For enterprise systems running on public clouds in which the servers are outside the control domain of the enterprise, access control that was traditionally executed by reference monitors deployed on the system servers can no longer be trusted. Hence, a self-contained security scheme is regarded as an effective way for protecting outsourced data. However, building such a scheme that can implement the access control policy of the enterprise has become an important challenge. In this paper, we propose a self-contained data protection mechanism called RBAC-CPABE by integrating role-based access control (RBAC), which is widely employed in enterprise systems, with the ciphertext-policy attribute-based encryption (CP-ABE).
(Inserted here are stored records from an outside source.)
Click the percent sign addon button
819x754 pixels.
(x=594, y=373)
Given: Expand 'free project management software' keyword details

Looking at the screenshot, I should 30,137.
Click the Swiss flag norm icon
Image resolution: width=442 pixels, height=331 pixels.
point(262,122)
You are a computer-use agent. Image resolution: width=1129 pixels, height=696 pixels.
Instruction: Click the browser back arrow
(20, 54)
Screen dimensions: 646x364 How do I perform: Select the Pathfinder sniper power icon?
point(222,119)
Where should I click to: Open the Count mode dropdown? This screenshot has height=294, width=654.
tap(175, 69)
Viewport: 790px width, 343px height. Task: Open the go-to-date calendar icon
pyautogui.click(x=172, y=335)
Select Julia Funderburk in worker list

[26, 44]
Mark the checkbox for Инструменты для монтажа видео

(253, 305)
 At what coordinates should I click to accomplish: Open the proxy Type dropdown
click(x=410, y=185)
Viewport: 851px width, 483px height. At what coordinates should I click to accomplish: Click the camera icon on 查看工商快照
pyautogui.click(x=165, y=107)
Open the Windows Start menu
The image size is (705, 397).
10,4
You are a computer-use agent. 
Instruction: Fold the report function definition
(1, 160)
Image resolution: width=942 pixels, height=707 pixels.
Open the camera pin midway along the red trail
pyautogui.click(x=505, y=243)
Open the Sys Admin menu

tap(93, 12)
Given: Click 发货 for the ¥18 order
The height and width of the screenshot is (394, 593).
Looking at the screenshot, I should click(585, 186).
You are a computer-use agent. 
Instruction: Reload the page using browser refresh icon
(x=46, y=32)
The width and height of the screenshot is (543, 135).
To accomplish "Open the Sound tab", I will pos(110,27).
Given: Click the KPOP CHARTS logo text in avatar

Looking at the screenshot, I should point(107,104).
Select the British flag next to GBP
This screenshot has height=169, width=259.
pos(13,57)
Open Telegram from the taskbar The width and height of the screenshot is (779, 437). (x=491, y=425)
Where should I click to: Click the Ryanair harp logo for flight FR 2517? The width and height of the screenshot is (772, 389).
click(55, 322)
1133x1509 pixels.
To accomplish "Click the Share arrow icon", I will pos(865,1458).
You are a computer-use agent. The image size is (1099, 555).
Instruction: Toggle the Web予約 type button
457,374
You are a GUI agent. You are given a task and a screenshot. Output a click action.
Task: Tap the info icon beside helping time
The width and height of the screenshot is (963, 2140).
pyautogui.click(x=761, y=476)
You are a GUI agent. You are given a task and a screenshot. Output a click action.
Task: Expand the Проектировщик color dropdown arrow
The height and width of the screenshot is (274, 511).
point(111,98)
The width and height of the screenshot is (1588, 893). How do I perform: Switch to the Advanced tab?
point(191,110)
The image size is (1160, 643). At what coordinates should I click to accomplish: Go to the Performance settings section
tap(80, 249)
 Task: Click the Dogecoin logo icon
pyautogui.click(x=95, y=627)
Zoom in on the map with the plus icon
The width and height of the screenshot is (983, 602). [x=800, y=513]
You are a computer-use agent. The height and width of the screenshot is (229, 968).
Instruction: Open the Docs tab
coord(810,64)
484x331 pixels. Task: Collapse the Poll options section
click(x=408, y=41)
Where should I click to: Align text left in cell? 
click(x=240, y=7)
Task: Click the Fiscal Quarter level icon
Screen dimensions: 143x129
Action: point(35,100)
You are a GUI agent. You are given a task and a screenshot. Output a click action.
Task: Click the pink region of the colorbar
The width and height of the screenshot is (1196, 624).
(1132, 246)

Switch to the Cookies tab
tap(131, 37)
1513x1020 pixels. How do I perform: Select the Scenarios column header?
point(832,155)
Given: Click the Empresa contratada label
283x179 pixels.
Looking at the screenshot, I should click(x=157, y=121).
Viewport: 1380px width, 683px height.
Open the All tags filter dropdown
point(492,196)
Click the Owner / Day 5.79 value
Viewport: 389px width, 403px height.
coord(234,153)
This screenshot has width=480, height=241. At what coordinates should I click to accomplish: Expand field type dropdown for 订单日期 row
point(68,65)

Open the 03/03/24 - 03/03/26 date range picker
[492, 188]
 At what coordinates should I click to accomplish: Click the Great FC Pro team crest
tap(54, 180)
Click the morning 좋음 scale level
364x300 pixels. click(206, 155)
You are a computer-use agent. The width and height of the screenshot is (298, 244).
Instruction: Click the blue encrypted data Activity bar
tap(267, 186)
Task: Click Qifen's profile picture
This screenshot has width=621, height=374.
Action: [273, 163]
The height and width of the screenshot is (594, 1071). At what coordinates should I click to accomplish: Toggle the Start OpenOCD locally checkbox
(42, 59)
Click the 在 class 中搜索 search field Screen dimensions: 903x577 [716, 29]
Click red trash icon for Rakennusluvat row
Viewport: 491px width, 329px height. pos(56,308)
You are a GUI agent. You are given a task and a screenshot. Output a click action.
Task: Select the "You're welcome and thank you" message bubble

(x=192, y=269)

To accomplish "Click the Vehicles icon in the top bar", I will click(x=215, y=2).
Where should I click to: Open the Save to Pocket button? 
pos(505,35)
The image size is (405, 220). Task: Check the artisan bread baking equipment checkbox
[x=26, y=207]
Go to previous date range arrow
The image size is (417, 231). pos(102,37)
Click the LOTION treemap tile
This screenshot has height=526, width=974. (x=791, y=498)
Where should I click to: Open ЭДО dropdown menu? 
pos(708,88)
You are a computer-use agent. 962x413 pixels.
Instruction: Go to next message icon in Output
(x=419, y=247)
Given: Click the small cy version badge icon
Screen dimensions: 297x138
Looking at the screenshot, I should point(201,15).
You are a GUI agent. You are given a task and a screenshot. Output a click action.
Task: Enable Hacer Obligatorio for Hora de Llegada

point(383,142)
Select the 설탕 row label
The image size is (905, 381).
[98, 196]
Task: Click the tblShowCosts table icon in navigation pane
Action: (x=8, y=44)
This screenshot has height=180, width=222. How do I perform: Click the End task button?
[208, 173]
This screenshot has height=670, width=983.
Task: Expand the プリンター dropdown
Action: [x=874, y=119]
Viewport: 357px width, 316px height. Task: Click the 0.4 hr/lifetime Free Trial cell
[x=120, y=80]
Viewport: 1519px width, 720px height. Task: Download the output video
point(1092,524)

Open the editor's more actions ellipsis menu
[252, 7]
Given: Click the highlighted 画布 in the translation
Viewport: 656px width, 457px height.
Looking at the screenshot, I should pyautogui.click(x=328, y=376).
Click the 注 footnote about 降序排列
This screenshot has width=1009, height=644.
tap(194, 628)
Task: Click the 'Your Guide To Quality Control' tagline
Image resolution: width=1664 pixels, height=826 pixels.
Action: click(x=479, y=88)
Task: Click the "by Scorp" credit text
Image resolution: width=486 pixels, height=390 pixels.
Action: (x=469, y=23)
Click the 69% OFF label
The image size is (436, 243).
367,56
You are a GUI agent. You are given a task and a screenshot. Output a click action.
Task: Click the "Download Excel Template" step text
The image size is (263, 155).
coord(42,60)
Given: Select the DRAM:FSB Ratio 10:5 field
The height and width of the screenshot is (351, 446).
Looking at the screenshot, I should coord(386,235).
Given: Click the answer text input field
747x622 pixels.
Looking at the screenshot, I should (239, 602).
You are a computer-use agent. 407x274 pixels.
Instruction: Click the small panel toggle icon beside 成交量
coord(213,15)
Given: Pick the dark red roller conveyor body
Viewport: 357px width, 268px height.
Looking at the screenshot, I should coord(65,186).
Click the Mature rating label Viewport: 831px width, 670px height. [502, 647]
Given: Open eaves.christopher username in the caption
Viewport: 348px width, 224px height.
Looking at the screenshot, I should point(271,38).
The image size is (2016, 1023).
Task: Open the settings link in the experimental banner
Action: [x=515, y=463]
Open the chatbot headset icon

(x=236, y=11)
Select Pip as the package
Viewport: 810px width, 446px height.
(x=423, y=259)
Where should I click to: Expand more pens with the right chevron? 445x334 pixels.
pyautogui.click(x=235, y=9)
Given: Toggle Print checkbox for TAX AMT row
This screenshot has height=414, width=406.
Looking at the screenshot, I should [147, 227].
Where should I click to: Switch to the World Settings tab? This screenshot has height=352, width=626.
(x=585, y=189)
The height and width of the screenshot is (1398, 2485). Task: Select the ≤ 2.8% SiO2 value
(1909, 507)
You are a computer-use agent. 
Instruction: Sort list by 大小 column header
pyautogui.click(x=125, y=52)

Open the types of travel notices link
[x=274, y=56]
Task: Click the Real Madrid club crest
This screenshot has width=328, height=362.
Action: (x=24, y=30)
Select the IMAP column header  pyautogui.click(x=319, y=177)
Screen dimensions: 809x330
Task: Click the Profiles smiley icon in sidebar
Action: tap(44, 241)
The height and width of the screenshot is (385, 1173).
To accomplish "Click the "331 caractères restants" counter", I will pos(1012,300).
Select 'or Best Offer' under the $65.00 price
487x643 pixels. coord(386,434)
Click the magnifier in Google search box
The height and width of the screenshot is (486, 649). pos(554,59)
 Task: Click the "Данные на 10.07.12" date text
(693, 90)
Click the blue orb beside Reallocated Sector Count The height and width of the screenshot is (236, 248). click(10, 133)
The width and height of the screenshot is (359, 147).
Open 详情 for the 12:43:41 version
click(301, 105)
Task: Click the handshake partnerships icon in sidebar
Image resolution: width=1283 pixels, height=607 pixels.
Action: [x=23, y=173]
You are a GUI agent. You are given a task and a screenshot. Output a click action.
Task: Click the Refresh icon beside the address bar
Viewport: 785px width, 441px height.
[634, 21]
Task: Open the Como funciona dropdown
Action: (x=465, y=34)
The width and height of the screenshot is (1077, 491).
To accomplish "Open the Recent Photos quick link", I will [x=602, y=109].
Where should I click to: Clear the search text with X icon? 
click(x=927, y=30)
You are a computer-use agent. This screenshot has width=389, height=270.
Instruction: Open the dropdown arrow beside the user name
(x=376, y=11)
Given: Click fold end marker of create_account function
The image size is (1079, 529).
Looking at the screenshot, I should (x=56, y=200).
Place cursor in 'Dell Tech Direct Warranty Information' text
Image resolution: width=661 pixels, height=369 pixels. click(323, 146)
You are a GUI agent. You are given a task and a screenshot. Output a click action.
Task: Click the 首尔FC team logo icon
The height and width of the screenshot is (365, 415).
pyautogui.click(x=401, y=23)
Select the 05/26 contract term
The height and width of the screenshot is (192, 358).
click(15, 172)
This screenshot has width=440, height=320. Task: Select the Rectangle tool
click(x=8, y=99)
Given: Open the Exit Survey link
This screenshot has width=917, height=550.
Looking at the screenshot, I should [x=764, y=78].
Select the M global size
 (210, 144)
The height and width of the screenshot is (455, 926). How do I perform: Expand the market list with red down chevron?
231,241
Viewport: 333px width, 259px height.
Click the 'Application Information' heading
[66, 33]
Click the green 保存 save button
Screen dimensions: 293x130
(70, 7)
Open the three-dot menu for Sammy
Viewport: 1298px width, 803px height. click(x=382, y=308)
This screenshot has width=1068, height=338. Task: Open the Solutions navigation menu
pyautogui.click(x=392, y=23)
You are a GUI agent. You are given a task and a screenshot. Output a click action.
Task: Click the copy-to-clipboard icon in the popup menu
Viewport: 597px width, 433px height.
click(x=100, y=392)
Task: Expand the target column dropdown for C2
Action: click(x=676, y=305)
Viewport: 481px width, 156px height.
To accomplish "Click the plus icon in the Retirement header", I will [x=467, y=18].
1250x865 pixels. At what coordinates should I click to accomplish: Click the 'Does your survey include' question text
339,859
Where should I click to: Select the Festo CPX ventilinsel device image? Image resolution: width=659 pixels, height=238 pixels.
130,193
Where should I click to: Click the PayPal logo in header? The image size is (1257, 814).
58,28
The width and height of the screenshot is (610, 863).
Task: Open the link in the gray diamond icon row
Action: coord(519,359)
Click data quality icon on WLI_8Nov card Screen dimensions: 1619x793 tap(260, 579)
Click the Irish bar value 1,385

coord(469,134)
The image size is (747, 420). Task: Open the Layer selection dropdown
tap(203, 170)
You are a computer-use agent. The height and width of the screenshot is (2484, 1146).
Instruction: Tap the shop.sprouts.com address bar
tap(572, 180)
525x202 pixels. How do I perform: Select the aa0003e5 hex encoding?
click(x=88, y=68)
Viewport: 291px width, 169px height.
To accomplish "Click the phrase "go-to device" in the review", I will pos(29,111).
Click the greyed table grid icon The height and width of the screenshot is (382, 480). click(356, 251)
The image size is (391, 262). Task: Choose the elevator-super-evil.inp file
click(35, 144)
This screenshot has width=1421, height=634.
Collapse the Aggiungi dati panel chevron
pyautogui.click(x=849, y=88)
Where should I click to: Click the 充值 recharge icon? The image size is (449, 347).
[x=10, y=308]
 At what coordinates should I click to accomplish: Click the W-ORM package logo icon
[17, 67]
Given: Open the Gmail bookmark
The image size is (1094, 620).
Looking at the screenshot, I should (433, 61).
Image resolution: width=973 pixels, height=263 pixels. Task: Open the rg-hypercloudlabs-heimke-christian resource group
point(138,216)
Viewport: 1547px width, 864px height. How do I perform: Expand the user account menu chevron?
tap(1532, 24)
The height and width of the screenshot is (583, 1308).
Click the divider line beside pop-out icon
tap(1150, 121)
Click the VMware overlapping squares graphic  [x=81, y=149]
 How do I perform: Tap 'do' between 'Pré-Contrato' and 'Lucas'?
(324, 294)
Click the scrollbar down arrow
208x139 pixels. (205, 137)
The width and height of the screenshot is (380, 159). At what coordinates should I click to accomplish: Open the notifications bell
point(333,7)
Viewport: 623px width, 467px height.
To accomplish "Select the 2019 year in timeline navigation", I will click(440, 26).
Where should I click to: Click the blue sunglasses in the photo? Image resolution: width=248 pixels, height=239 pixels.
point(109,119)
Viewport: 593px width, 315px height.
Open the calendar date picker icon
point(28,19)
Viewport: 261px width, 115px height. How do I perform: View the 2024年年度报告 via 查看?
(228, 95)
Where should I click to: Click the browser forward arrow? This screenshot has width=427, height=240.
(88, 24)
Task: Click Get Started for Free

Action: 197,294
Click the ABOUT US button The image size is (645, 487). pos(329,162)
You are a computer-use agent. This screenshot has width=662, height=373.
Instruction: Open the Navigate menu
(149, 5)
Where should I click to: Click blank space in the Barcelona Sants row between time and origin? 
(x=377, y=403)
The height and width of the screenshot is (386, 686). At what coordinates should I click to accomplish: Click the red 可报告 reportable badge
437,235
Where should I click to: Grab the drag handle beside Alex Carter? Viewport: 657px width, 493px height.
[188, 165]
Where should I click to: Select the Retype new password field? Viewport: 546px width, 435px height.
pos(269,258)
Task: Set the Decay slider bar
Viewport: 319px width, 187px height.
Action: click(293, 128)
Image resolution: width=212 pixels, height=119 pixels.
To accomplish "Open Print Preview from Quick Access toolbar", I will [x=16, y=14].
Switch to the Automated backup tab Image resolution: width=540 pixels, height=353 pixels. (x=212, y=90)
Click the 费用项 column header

First, we present a data-centric RBAC (DC-RBAC) model that supports the specification of fine-grained access policy for each data object to enhance RBAC’s access control capabilities. Then, we fuse DC-RBAC and CP-ABE by expressing DC-RBAC policies with the CP-ABE access tree and encrypt data using CP-ABE. Because CP-ABE enforces both access control and decryption, access authorization can be achieved by the data itself. A security analysis and experimental results indicate that RBAC-CPABE maintains the security and efficiency properties of the CP-ABE scheme on which it is based, but substantially improves the access control capability. Finally, we present an implemented framework for RBAC-CPABE to protect privacy and enforce access control for data stored in the cloud.